As I usually say round about this point, sometimes a society becomes too stupid to survive.
~A couple of free-speech notes: The Australian has yet another column contrasting the difference between the Canadian Parliament, which successfully repealed the Section 13 censorship law, and their cousins in Canberra, who are having a more difficult time ridding themselves of the equivalent Section 18c.
I would make one observation. By the time Parliament voted, Ezra Levant, I and a few others had already won the debate. That's to say, Section 13 had been so publicly discredited that it had no defenders. Even Canadian "Human Rights" Tribunal judges had turned against it. It was, in effect, unenforceable. Brian Storseth's private member's bill was the last piece of the puzzle, and was voted through only when his squishy finger-in-the-windy colleagues concluded that there was no downside to being seen to vote against "human rights". It would be overstating things to cite it as an example of Milton Friedman's advice: you create the conditions whereby the wrong people are forced to do the right thing. But we certainly created the conditions whereby the could-go-either-way people found it safe to do the right thing.
Rob Nicholson, Canada's Attorney-General, was entirely useless in our battle, spending most of it either on the other side or keeping his head well below the parapet. By contrast, George Brandis, QC, Australia's Attorney-General, has been a very public face of the proposed 18C repeal. In that sense, Her Majesty's Government in Canberra has behaved more honourably than that in Ottawa. However, it also means that the issue became far more partisan in narrow party-political terms. With hindsight, Ezra and I benefited from running around as out-of-control loose-cannon types whom none of the establishment liked. The political support we got was from similarly independent types - Jason Kenney, the Conservative immigration minister; Keith Martin, the Liberal MP and self-described "brown guy"; even a couple of Quebec separatists. The campaign benefited from not being part of a party platform. Whereas Down Under it seems to have become just another cudgel for Tony Abbott's opponents to take up against him.
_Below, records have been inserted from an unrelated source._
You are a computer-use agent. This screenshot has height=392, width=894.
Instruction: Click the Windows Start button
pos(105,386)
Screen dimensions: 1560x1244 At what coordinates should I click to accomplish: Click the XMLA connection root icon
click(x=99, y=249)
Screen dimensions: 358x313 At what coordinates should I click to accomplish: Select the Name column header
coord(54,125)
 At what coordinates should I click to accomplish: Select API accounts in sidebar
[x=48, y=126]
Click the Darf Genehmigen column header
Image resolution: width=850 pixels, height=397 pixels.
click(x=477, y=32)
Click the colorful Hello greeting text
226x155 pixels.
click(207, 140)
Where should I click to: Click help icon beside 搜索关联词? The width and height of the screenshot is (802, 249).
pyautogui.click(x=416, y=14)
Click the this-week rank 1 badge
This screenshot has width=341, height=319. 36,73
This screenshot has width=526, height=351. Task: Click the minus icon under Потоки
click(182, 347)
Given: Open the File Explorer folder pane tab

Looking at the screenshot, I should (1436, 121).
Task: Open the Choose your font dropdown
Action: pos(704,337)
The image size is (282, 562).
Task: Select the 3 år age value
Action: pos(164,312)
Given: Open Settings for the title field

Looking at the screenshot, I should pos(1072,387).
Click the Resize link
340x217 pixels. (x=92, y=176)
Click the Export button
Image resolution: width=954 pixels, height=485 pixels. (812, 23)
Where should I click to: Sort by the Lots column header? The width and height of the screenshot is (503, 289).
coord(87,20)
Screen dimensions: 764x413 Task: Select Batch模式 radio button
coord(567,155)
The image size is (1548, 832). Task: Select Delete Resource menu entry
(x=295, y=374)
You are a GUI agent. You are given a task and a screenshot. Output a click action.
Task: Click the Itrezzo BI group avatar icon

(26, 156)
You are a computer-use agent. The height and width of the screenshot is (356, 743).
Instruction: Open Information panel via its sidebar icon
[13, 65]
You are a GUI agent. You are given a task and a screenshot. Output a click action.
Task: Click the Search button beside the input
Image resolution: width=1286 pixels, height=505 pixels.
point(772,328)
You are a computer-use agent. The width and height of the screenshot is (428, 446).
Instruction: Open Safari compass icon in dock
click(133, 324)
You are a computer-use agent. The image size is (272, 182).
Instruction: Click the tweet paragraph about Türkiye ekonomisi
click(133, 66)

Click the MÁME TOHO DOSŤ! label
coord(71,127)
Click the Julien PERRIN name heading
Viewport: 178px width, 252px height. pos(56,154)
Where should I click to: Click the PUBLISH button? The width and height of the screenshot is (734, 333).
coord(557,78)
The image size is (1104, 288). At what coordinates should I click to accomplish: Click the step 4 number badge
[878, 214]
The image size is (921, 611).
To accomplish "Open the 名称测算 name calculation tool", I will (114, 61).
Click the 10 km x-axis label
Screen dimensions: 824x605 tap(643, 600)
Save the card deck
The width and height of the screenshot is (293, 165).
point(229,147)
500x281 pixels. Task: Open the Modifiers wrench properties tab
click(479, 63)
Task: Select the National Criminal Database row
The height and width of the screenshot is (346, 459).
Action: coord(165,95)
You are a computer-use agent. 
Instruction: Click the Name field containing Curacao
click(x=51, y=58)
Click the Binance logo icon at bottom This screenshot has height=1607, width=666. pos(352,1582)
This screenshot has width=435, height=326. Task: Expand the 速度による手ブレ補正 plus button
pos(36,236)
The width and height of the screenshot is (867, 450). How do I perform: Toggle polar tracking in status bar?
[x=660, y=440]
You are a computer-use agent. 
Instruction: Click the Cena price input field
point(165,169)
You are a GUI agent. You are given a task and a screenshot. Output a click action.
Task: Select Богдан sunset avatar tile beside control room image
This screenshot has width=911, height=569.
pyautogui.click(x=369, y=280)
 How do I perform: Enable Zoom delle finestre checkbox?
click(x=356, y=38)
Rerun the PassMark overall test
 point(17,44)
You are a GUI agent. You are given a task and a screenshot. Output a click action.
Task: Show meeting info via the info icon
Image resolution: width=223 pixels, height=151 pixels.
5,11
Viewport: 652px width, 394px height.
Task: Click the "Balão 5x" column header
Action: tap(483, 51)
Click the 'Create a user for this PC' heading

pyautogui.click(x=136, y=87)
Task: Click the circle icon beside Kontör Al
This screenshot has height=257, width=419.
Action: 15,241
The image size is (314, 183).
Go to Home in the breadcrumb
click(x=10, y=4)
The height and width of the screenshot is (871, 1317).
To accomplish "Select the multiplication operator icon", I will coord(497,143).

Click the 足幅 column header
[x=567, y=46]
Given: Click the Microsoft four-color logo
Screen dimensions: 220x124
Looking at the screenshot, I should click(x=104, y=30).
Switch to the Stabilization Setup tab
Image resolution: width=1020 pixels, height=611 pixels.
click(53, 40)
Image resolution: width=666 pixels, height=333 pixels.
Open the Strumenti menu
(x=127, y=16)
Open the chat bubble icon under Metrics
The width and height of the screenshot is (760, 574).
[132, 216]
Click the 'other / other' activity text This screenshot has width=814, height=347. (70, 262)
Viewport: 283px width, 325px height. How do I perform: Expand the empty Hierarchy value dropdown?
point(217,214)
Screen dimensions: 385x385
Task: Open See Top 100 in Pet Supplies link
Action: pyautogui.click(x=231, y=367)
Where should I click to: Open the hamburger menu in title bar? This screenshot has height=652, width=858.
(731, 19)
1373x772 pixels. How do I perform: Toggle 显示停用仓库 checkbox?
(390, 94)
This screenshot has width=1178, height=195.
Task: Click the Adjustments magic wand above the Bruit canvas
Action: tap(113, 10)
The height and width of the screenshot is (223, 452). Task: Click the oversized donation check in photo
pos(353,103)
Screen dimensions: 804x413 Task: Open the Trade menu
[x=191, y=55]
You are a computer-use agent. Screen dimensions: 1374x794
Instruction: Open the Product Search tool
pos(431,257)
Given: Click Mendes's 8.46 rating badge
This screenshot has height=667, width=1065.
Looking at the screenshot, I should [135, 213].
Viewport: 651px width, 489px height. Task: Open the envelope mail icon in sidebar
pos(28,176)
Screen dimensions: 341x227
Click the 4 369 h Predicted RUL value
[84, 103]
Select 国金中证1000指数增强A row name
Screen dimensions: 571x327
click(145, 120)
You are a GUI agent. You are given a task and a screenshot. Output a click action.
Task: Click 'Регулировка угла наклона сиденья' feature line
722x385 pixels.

So I guess my advice is Mrs Thatcher's old line: first you win the argument, then you win the election - or in this case the parliamentary vote. But you have to demolish 18C in public first. I hope to make a modest contribution to that effort Down Under later this year.
~Certainly, free speech in Australia is in a parlous condition. This week, the New South Wales Supreme Court finally wrapped up an 11-year defamation case:
An epic legal battle in Australia over a withering restaurant review by a food critic has finally ended, with a newspaper forced to pay ,526 [£349,000] for a notorious critique which described the pork belly as "the porcine equal of a parched Weetbix [Weetabix]"
The 2003 review, by Matthew Evans, in the Sydney Morning Herald of plush waterside restaurant Coco Roco provided colourful descriptions of the "soggy blackberries", "overcooked potatoes", "outstandingly dull" roast chicken and limoncello oysters that "jangle like a car crash", before warning readers – perhaps unnecessarily - to "stay home".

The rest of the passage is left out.